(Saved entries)
§ §

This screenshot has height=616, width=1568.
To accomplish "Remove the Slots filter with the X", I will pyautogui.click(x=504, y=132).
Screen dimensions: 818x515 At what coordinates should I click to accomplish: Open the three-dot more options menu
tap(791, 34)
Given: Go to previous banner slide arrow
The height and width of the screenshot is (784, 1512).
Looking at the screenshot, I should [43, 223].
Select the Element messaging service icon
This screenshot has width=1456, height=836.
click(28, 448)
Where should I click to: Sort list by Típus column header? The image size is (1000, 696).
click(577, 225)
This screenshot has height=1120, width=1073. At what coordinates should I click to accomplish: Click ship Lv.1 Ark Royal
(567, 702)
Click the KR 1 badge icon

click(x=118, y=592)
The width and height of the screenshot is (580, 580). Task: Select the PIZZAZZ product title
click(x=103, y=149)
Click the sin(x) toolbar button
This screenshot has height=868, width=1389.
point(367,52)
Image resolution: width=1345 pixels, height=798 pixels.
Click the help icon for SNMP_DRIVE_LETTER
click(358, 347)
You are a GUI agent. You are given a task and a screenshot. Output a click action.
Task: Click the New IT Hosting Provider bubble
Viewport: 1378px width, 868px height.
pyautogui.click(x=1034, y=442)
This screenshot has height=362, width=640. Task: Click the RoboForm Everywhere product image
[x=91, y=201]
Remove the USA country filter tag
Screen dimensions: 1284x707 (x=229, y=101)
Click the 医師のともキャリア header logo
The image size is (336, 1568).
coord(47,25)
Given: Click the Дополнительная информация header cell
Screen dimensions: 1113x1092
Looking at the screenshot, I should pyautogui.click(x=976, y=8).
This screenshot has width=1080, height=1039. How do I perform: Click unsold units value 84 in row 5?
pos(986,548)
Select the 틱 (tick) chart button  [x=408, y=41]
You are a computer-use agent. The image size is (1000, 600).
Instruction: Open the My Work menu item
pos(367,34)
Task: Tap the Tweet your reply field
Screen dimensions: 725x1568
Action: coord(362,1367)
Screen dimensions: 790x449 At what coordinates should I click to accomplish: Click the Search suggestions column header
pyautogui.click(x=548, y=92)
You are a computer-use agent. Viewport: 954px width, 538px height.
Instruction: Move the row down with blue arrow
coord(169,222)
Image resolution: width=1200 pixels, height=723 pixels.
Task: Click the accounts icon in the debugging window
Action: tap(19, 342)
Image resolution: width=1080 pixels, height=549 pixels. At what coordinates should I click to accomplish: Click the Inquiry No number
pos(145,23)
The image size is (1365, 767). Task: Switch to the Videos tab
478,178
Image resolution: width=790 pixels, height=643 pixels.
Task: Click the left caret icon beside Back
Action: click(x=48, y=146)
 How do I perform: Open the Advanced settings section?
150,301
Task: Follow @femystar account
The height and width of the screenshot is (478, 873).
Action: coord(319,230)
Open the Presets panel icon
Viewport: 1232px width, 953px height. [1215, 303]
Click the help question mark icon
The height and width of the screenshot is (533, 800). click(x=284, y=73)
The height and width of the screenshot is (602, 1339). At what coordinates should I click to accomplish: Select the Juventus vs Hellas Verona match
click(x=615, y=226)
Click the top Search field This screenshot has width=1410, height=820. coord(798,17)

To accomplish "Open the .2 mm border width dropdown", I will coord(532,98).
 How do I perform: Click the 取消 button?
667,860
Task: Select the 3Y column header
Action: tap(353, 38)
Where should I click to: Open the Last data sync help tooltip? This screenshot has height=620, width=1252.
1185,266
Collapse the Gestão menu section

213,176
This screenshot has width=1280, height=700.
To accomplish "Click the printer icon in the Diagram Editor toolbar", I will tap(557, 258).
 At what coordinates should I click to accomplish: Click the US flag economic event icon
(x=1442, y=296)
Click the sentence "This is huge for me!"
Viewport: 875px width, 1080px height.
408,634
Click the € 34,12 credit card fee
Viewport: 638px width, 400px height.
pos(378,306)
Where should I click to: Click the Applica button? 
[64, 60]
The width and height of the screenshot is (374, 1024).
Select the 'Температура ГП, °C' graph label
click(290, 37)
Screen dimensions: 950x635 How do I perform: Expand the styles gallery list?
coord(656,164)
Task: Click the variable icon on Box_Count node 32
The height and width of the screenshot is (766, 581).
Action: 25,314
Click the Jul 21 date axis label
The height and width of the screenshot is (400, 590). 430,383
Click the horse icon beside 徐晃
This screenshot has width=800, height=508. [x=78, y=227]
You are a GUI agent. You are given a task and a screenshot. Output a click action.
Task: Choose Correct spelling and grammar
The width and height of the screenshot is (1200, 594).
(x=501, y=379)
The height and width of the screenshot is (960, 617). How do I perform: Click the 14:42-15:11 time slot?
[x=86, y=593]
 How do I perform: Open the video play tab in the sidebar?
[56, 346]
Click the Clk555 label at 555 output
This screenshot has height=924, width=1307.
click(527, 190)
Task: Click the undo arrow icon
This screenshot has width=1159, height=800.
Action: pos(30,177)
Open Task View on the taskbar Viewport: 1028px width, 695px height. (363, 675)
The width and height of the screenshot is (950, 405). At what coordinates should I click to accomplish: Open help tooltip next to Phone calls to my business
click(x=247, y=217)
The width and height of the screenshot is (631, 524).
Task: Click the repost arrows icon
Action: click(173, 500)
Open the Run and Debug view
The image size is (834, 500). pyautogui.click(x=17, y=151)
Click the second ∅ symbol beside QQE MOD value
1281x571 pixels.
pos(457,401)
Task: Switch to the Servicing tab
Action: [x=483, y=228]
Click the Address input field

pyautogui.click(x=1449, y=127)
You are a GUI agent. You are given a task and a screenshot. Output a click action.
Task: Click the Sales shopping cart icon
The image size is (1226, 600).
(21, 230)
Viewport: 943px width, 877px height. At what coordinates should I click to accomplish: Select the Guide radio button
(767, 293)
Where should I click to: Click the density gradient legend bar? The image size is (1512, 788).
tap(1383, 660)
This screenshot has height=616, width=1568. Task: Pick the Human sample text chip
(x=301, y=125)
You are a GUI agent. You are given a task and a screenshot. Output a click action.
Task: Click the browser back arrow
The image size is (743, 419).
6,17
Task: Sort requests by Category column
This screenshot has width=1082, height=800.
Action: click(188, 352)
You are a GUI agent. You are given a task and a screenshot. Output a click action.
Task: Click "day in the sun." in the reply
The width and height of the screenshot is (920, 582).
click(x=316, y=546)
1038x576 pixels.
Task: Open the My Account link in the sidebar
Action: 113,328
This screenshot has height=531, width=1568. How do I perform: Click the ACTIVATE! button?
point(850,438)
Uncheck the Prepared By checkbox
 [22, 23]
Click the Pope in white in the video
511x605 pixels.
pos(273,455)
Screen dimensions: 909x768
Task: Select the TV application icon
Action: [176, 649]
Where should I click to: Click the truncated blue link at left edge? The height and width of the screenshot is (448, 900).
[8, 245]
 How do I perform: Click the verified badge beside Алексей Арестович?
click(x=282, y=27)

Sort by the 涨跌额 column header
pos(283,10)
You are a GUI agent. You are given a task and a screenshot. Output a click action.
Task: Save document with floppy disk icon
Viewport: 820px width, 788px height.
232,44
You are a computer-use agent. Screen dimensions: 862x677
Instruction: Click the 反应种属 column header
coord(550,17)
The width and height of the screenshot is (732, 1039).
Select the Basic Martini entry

§ §

Would you please return all of the data exactly?

This screenshot has height=616, width=1568.
To accomplish "Remove the Slots filter with the X", I will pyautogui.click(x=504, y=132).
Screen dimensions: 818x515 At what coordinates should I click to accomplish: Open the three-dot more options menu
tap(791, 34)
Given: Go to previous banner slide arrow
The height and width of the screenshot is (784, 1512).
Looking at the screenshot, I should [43, 223].
Select the Element messaging service icon
This screenshot has width=1456, height=836.
click(28, 448)
Where should I click to: Sort list by Típus column header? The image size is (1000, 696).
click(577, 225)
This screenshot has height=1120, width=1073. At what coordinates should I click to accomplish: Click ship Lv.1 Ark Royal
(567, 702)
Click the KR 1 badge icon

click(x=118, y=592)
The width and height of the screenshot is (580, 580). Task: Select the PIZZAZZ product title
click(x=103, y=149)
Click the sin(x) toolbar button
This screenshot has height=868, width=1389.
point(367,52)
Image resolution: width=1345 pixels, height=798 pixels.
Click the help icon for SNMP_DRIVE_LETTER
click(358, 347)
You are a GUI agent. You are given a task and a screenshot. Output a click action.
Task: Click the New IT Hosting Provider bubble
Viewport: 1378px width, 868px height.
pyautogui.click(x=1034, y=442)
This screenshot has height=362, width=640. Task: Click the RoboForm Everywhere product image
[x=91, y=201]
Remove the USA country filter tag
Screen dimensions: 1284x707 (x=229, y=101)
Click the 医師のともキャリア header logo
The image size is (336, 1568).
coord(47,25)
Given: Click the Дополнительная информация header cell
Screen dimensions: 1113x1092
Looking at the screenshot, I should pyautogui.click(x=976, y=8).
This screenshot has width=1080, height=1039. How do I perform: Click unsold units value 84 in row 5?
pos(986,548)
Select the 틱 (tick) chart button  [x=408, y=41]
You are a computer-use agent. The image size is (1000, 600).
Instruction: Open the My Work menu item
pos(367,34)
Task: Tap the Tweet your reply field
Screen dimensions: 725x1568
Action: coord(362,1367)
Screen dimensions: 790x449 At what coordinates should I click to accomplish: Click the Search suggestions column header
pyautogui.click(x=548, y=92)
You are a computer-use agent. Viewport: 954px width, 538px height.
Instruction: Move the row down with blue arrow
coord(169,222)
Image resolution: width=1200 pixels, height=723 pixels.
Task: Click the accounts icon in the debugging window
Action: tap(19, 342)
Image resolution: width=1080 pixels, height=549 pixels. At what coordinates should I click to accomplish: Click the Inquiry No number
pos(145,23)
The image size is (1365, 767). Task: Switch to the Videos tab
478,178
Image resolution: width=790 pixels, height=643 pixels.
Task: Click the left caret icon beside Back
Action: click(x=48, y=146)
 How do I perform: Open the Advanced settings section?
150,301
Task: Follow @femystar account
The height and width of the screenshot is (478, 873).
Action: coord(319,230)
Open the Presets panel icon
Viewport: 1232px width, 953px height. [1215, 303]
Click the help question mark icon
The height and width of the screenshot is (533, 800). click(x=284, y=73)
The height and width of the screenshot is (602, 1339). At what coordinates should I click to accomplish: Select the Juventus vs Hellas Verona match
click(x=615, y=226)
Click the top Search field This screenshot has width=1410, height=820. coord(798,17)

To accomplish "Open the .2 mm border width dropdown", I will coord(532,98).
 How do I perform: Click the 取消 button?
667,860
Task: Select the 3Y column header
Action: tap(353, 38)
Where should I click to: Open the Last data sync help tooltip? This screenshot has height=620, width=1252.
1185,266
Collapse the Gestão menu section

213,176
This screenshot has width=1280, height=700.
To accomplish "Click the printer icon in the Diagram Editor toolbar", I will tap(557, 258).
 At what coordinates should I click to accomplish: Click the US flag economic event icon
(x=1442, y=296)
Click the sentence "This is huge for me!"
Viewport: 875px width, 1080px height.
408,634
Click the € 34,12 credit card fee
Viewport: 638px width, 400px height.
pos(378,306)
Where should I click to: Click the Applica button? 
[64, 60]
The width and height of the screenshot is (374, 1024).
Select the 'Температура ГП, °C' graph label
click(290, 37)
Screen dimensions: 950x635 How do I perform: Expand the styles gallery list?
coord(656,164)
Task: Click the variable icon on Box_Count node 32
The height and width of the screenshot is (766, 581).
Action: 25,314
Click the Jul 21 date axis label
The height and width of the screenshot is (400, 590). 430,383
Click the horse icon beside 徐晃
This screenshot has width=800, height=508. [x=78, y=227]
You are a GUI agent. You are given a task and a screenshot. Output a click action.
Task: Choose Correct spelling and grammar
The width and height of the screenshot is (1200, 594).
(x=501, y=379)
The height and width of the screenshot is (960, 617). How do I perform: Click the 14:42-15:11 time slot?
[x=86, y=593]
 How do I perform: Open the video play tab in the sidebar?
[56, 346]
Click the Clk555 label at 555 output
This screenshot has height=924, width=1307.
click(527, 190)
Task: Click the undo arrow icon
This screenshot has width=1159, height=800.
Action: pos(30,177)
Open Task View on the taskbar Viewport: 1028px width, 695px height. (363, 675)
The width and height of the screenshot is (950, 405). At what coordinates should I click to accomplish: Open help tooltip next to Phone calls to my business
click(x=247, y=217)
The width and height of the screenshot is (631, 524).
Task: Click the repost arrows icon
Action: click(173, 500)
Open the Run and Debug view
The image size is (834, 500). pyautogui.click(x=17, y=151)
Click the second ∅ symbol beside QQE MOD value
1281x571 pixels.
pos(457,401)
Task: Switch to the Servicing tab
Action: [x=483, y=228]
Click the Address input field

pyautogui.click(x=1449, y=127)
You are a GUI agent. You are given a task and a screenshot. Output a click action.
Task: Click the Sales shopping cart icon
The image size is (1226, 600).
(21, 230)
Viewport: 943px width, 877px height. At what coordinates should I click to accomplish: Select the Guide radio button
(767, 293)
Where should I click to: Click the density gradient legend bar? The image size is (1512, 788).
tap(1383, 660)
This screenshot has height=616, width=1568. Task: Pick the Human sample text chip
(x=301, y=125)
You are a GUI agent. You are given a task and a screenshot. Output a click action.
Task: Click the browser back arrow
The image size is (743, 419).
6,17
Task: Sort requests by Category column
This screenshot has width=1082, height=800.
Action: click(188, 352)
You are a GUI agent. You are given a task and a screenshot. Output a click action.
Task: Click "day in the sun." in the reply
The width and height of the screenshot is (920, 582).
click(x=316, y=546)
1038x576 pixels.
Task: Open the My Account link in the sidebar
Action: 113,328
This screenshot has height=531, width=1568. How do I perform: Click the ACTIVATE! button?
point(850,438)
Uncheck the Prepared By checkbox
 [22, 23]
Click the Pope in white in the video
511x605 pixels.
pos(273,455)
Screen dimensions: 909x768
Task: Select the TV application icon
Action: [176, 649]
Where should I click to: Click the truncated blue link at left edge? The height and width of the screenshot is (448, 900).
[8, 245]
 How do I perform: Click the verified badge beside Алексей Арестович?
click(x=282, y=27)

Sort by the 涨跌额 column header
pos(283,10)
You are a GUI agent. You are given a task and a screenshot. Output a click action.
Task: Save document with floppy disk icon
Viewport: 820px width, 788px height.
232,44
You are a computer-use agent. Screen dimensions: 862x677
Instruction: Click the 反应种属 column header
coord(550,17)
The width and height of the screenshot is (732, 1039).
Select the Basic Martini entry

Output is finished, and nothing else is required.